I fucking. love him.

[Video Description: A tiktok of a man replying to a comment by @/heatherblue50, that reads: I love parenting. I hope you consider it at some point in life. It really stretches you to grow as a person. I’m sure I’ll adopt again.

The man says:

I’m absolutely not going to consider parenting for the same reason that you’re talking about. I’m not going to use a child as a way to stretch my ability to grow as a person. What a gross thing to do. What a gross thing to do—what a gross amount of pressure to put on a child. Nope, I am not going to have children because I know that I wouldn’t be a good father, well aware of it. Well aware of it—I barely take care of myself.
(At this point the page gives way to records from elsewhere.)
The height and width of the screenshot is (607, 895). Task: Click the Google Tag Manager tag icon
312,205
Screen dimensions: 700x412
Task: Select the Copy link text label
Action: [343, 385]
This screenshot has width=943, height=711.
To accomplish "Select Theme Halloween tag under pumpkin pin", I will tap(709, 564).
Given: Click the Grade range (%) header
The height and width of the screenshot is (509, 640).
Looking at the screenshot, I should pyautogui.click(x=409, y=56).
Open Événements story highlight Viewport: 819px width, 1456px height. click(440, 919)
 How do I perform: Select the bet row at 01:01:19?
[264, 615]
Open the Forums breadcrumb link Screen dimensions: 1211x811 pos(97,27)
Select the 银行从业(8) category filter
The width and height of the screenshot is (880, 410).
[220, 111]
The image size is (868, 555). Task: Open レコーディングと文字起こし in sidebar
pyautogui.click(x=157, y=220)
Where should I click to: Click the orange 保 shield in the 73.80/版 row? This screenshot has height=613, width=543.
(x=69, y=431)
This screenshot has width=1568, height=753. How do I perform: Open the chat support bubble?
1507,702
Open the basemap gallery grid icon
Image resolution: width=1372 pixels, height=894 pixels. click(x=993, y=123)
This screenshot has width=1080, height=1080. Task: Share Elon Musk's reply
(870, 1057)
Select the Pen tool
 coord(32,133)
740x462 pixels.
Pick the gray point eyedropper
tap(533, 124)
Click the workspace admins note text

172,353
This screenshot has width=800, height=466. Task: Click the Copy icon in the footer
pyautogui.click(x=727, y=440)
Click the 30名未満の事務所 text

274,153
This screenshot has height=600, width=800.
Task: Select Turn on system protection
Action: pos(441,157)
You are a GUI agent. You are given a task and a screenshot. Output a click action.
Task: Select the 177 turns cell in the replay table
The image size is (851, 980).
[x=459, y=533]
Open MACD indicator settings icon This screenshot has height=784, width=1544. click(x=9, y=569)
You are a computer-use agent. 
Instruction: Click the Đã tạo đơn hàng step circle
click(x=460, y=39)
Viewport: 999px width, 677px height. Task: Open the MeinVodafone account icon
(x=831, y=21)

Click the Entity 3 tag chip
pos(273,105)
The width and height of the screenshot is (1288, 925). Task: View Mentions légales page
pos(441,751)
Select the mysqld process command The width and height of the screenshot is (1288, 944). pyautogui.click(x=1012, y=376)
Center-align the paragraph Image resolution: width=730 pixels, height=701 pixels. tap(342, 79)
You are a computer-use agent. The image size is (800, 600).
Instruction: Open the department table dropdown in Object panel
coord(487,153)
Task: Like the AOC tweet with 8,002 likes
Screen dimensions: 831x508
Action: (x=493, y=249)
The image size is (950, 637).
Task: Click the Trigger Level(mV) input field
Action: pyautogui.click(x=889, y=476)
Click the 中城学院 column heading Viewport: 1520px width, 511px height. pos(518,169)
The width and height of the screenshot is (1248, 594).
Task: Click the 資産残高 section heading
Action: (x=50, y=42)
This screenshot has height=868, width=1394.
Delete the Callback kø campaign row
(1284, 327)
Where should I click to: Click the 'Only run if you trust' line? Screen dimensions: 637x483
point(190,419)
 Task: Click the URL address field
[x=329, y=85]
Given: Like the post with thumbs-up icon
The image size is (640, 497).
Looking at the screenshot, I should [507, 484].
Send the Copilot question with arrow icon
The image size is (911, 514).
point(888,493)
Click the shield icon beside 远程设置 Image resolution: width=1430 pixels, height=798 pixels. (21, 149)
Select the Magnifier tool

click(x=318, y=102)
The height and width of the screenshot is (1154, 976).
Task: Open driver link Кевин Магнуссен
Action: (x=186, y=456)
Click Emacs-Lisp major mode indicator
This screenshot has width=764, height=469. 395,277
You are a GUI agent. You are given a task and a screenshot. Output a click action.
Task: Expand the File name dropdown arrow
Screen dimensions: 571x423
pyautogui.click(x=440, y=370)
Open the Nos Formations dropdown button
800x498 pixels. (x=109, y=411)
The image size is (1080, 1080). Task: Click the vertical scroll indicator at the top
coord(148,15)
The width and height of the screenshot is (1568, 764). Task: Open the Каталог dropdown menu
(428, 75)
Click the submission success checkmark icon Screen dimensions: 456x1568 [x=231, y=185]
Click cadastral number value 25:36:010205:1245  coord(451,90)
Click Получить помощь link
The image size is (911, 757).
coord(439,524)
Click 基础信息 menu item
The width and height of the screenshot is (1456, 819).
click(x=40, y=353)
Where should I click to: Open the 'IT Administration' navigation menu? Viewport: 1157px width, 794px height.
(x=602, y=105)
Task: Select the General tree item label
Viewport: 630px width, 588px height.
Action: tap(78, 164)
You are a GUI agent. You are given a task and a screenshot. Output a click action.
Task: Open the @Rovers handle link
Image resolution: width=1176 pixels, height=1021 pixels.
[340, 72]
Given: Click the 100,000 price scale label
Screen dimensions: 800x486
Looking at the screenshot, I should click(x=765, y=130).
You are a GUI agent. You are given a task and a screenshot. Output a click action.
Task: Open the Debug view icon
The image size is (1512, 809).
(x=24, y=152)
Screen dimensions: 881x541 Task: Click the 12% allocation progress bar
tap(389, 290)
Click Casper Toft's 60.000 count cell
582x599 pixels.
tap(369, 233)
I’m not patient with myself, how am I gonna be patient with a child? And then when I make mistakes, have the luxury of saying, ‘Well, there’s no way to be a perfect parent, I did the best I could—’I mean you could have done a lot better, you could have not had me. That would of been—*laughs* anyway. I’m not going to consider it, I already considered it and I’ve come to a logical—and the Earth is on fire! But anyway, I’ve come to a logical conclusion to not have children because I’m incapable of doing so ‘cause I don’t have that type of patience. I know that I don’t. And I’m not going to torture a child so that I can learn how to get it.

/End video description]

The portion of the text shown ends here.